What is Marooning?

Marooning was a common punishment during the Gold Age of Pirates and is best described as the act of intentionally abandoning someone on a remote desert island or sand bank. It was a cruel penalty for unruly crewmembers and was often applied in the case of a mutiny, leaving the captain of the ship marooned alongside his most faithful companions.

Marooning Meant Certain Death

The outcome of marooning was more often than not fatal. For most people who were marooned, being left on a deserted island or on a sandbar at low tide meant certain death. Although victims may receive some food and water, such supplies were meant to intensify the torture of the abandonment, keeping them alive longer to contemplate their impending doom. More than likely, the victim would be given a loaded pistol so that he may commit suicide, throwing his soul even deeper into the belly of hell.
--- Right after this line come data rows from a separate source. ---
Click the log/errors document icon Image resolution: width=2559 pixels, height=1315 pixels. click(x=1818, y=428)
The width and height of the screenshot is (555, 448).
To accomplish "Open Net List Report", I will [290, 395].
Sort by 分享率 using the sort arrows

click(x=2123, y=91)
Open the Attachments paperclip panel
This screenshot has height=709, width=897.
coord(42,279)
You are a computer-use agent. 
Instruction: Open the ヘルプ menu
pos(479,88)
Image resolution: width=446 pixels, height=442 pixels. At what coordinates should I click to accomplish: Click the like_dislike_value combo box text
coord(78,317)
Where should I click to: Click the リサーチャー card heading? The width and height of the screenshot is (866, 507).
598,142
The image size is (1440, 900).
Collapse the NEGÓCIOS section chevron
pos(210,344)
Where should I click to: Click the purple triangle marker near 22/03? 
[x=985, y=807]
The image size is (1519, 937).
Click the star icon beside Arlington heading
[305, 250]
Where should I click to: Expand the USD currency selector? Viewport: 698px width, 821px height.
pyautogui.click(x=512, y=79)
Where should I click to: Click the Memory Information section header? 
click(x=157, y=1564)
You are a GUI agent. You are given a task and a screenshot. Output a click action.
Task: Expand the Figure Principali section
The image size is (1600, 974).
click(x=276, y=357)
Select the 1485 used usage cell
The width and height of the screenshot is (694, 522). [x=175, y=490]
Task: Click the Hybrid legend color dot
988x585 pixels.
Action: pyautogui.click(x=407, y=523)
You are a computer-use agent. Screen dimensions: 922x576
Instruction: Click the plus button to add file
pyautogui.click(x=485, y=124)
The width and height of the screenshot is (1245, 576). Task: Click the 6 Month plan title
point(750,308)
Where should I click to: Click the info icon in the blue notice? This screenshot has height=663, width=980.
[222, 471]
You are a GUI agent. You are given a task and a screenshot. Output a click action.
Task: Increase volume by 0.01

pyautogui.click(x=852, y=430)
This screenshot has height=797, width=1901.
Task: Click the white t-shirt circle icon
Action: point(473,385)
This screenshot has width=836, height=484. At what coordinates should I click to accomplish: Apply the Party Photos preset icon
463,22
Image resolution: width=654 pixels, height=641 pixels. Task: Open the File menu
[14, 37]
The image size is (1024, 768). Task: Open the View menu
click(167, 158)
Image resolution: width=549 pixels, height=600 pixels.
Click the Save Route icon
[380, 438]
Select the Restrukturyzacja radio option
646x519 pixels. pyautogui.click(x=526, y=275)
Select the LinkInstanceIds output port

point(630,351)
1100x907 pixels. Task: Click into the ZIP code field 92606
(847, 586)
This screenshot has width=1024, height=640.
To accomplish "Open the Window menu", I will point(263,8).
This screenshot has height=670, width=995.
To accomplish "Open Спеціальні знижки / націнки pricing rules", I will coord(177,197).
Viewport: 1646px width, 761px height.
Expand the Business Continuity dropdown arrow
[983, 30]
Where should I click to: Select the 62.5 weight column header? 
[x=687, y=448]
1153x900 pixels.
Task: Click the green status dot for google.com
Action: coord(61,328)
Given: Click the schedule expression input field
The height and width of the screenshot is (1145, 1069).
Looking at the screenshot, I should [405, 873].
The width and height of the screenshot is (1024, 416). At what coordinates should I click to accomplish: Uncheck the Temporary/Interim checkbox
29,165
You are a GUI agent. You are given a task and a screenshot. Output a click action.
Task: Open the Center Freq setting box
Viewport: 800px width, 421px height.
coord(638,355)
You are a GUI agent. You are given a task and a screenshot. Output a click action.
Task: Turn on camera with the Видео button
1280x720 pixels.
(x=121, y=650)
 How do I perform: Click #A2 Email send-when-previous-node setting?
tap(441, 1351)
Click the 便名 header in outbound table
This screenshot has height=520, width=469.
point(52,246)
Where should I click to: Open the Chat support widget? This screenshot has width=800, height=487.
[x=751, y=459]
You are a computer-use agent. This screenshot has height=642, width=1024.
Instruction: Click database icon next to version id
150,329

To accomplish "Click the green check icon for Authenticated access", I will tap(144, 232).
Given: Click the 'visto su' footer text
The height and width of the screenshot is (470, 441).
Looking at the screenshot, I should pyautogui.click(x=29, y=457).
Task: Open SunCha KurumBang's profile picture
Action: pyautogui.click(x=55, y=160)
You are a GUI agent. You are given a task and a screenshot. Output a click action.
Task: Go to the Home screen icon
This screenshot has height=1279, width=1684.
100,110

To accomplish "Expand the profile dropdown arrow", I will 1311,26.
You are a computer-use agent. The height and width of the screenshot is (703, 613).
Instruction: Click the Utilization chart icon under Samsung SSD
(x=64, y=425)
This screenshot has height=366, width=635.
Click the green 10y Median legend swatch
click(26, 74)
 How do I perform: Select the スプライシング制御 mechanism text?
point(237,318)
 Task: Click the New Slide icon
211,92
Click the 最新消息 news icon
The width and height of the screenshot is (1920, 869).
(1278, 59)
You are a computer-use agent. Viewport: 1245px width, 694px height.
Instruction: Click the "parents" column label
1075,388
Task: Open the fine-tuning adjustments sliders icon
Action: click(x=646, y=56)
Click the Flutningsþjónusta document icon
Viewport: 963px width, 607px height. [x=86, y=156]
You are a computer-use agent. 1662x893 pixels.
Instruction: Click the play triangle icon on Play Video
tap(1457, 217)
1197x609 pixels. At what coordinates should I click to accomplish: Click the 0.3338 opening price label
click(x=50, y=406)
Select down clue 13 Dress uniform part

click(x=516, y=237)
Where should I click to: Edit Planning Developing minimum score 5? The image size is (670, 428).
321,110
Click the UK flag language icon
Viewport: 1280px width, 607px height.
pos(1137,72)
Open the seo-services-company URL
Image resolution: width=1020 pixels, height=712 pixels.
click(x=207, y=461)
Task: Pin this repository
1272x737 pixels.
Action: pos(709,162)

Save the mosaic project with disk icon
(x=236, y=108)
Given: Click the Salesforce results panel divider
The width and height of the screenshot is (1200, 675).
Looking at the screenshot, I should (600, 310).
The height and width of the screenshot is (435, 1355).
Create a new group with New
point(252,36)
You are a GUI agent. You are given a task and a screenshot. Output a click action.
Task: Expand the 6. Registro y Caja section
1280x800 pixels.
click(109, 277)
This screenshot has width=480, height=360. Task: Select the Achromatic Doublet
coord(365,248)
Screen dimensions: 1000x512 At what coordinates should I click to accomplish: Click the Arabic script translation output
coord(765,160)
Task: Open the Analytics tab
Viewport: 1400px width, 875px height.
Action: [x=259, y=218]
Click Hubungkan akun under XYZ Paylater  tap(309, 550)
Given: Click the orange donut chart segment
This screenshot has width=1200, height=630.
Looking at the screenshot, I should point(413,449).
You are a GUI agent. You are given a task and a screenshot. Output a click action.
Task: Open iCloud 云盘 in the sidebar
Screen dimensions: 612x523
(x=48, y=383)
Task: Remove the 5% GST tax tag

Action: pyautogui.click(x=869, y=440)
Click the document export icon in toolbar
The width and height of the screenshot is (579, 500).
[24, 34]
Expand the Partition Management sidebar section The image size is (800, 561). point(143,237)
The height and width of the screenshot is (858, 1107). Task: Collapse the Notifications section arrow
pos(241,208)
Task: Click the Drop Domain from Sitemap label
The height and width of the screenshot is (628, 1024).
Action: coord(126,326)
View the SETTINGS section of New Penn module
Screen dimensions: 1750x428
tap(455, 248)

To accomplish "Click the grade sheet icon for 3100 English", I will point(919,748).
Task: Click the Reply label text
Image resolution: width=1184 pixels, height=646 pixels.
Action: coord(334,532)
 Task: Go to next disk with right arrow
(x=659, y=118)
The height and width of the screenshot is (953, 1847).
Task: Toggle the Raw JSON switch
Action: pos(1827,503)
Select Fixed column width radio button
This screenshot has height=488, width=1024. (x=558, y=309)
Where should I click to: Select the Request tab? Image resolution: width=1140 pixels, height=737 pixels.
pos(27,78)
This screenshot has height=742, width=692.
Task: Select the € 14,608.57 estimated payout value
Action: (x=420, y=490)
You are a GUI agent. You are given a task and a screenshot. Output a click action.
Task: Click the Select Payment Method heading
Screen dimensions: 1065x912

Marooning Meant Certain Death

Pirates Loves to Maroon their victims

The chief advocates marooning were the pirates of the 17th and 18th century. So much so did they enjoy this form of punishment and torture that they were often given the nickname of the “marooners.” Captains John Phillips and Pirate Black Barth were famed for using marooning as a punishment and to dispose of useless crew members from captured ships. The advantage of marooning for pirates is that technically you were not killing your prisoners, and could use that to your advantage if you were ever caught.

Survivors

The idea of marooning is that the victim would die, whether from starvation, attack by savage animals, exposure or suicide. However, there have been some historical cases where victims have survived. William Greenaway and some of his men loyal to him survived being marooned after a mutiny as did pirate captain Edward England and Robert Jeffrey who was rescued by a passing American vessel, the schooner Adams from Marblehead, Massachusetts after being marooned by Captain Warwick Lake of Recruit in 1807

Marooning in Fiction

The most famous literary reference to marooning probably occurs in Robert Louis Stevenson’s Treasure Island in which Ben Gunn is left marooned on an island for three years. Captain Jack Sparrow was also marooned in Pirates of the Caribbean by Captain Barbossa.